Of course the student:computer ratio (or in general access to computers in schools) is the most obvious point.

Perhaps some other ones are:
1) What teachers are actually interested in using computers in their courses?
2) Of these teachers, which ones actually have course material to support this kind of teaching or do they have to invent this? (ie. notes, handouts, websites, etc. etc.)


3) What software will be used in this assumed, cross curricular, development (ie. using computers to study subjects other than computers)?

Would this be general purpose software (ie. web browsers, word processors, presentation software, etc.) or subject specific (ie. simulations in sciences; role playing in history, etc.)


My point would be that it is too easy to put too much emphasis on hardware aquisition and too little on the other requirements: teacher training and support, curriculum support materials, administrative support, etc.


Once you have a reliable computer system (assumed to be a thin client solution if you have all software that will work), it basically 'disappears'... it just becomes a tool that students use.


In our small school of 200, we have 50 computers in two groups... one lab, one library. We also have a smaller pod in IA lab, and computers in classrooms.
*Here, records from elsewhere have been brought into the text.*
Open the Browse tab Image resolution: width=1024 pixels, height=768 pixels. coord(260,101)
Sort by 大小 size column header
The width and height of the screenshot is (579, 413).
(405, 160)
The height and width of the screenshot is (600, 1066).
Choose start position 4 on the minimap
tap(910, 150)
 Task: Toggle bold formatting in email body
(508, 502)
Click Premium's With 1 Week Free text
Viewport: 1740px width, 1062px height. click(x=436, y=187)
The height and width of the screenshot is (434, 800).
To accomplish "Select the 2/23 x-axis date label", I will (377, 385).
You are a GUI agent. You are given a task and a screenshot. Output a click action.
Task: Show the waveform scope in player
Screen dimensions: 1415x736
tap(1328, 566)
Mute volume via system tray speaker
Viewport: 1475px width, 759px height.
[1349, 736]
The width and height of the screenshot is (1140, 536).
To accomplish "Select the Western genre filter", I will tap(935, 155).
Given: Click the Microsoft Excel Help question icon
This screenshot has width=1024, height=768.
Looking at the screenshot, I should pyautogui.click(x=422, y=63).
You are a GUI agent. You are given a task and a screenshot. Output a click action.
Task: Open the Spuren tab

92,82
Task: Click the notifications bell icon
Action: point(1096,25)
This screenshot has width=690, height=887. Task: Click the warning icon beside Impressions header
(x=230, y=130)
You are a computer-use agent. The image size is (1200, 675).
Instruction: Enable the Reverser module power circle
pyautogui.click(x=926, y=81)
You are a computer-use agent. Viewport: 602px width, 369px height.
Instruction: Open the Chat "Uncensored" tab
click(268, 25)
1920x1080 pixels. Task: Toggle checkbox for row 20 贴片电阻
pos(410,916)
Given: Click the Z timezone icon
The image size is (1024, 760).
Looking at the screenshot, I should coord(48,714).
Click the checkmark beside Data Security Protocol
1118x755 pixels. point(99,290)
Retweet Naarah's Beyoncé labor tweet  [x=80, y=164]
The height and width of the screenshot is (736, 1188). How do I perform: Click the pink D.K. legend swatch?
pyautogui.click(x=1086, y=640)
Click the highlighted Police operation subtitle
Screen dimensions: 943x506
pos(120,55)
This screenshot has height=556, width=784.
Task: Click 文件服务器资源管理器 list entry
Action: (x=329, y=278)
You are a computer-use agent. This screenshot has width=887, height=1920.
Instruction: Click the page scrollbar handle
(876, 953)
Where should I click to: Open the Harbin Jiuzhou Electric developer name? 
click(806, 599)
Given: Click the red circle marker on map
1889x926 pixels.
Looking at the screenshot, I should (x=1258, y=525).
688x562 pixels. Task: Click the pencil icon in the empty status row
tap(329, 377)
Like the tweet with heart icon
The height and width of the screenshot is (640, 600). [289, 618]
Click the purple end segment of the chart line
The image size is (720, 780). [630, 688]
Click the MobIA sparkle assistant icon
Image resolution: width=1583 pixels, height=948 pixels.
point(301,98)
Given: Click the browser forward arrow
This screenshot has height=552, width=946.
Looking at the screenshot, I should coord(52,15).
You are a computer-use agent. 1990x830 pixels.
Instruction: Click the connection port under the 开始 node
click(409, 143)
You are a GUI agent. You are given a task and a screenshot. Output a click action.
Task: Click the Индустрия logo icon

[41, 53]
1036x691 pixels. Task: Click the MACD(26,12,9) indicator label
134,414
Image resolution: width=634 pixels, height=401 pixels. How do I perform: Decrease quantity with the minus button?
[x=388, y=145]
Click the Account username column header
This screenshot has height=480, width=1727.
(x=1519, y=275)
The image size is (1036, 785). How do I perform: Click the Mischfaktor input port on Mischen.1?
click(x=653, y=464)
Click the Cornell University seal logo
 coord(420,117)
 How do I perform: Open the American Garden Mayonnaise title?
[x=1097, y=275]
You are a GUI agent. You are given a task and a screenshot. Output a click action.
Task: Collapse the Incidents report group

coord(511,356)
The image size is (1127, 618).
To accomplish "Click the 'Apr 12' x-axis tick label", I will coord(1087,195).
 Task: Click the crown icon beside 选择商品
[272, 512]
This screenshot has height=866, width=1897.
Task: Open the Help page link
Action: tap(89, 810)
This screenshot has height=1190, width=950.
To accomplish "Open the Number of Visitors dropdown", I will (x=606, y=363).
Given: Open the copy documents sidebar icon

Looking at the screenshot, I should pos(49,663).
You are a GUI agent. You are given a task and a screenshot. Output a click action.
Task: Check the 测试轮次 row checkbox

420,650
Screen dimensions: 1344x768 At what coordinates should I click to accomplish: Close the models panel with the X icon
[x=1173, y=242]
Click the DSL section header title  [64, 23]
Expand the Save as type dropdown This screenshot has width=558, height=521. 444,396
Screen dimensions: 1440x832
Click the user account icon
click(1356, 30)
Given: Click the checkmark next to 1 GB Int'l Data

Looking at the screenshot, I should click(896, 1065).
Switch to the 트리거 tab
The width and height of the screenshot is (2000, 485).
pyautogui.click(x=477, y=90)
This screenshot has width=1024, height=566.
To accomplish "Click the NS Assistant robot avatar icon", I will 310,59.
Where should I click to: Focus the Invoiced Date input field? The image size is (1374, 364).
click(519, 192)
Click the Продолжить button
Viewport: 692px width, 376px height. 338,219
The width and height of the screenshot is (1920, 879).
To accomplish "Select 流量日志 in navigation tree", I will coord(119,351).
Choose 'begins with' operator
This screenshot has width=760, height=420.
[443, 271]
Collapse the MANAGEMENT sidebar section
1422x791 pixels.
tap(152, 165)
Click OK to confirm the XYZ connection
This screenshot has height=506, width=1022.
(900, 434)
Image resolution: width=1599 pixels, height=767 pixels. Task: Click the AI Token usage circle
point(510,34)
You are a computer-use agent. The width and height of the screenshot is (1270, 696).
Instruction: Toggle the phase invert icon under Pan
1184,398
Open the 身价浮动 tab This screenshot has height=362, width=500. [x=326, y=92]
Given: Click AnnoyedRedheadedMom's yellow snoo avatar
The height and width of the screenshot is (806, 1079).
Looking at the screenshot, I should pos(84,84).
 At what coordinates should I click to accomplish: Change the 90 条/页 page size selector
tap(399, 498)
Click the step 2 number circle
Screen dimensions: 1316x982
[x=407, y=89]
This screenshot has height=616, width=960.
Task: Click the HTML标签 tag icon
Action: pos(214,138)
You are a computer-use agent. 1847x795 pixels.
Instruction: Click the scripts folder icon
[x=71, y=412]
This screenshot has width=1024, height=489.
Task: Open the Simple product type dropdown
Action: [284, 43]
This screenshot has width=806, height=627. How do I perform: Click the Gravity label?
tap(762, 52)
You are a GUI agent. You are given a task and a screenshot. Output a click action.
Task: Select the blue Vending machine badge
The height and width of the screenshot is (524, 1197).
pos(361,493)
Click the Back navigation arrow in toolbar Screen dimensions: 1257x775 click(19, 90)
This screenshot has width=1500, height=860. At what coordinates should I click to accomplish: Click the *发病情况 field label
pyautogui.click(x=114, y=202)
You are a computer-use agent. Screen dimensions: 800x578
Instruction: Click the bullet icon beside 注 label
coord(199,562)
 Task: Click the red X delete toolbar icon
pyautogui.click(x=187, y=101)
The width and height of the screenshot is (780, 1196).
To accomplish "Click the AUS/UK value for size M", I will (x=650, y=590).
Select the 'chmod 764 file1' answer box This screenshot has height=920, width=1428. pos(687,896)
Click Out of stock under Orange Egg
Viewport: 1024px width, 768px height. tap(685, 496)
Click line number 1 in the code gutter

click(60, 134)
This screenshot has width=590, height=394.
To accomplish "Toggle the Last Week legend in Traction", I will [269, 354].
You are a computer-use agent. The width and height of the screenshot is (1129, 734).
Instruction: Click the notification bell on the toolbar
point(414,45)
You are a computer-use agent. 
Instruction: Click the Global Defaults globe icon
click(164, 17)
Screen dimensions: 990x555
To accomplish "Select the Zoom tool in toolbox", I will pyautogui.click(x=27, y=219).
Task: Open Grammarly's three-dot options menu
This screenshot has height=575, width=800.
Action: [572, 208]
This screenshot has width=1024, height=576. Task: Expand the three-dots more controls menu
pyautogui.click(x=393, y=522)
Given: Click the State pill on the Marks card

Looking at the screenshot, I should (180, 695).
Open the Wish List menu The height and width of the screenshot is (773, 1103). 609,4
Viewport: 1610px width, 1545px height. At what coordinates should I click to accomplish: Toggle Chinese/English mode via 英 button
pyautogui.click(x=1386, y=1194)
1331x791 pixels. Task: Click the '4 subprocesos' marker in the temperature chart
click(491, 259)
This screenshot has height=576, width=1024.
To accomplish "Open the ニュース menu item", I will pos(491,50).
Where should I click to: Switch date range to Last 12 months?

We probably approach a 3:1 ratio... all fat client. (DeepFreeze, Ghost). The main issue is that we have space in each of these locations to handle the largest class in the school. This means children get a computer to use at least two periods per day (of 6).


This means that in your physical plant, you will need locations for this kind of full class scheduling, as well as the in-class space to place these devices. Computers in classrooms are more problematical since one then has to adapt to this (ie. a more 'learning center' approach). I don't particularly care for this at the high school level, and don't make use of it.

So there are lots of issues that one should think about in deployment (and also in budgeting for hardware, software, support materials, release time, division trainers, etc.)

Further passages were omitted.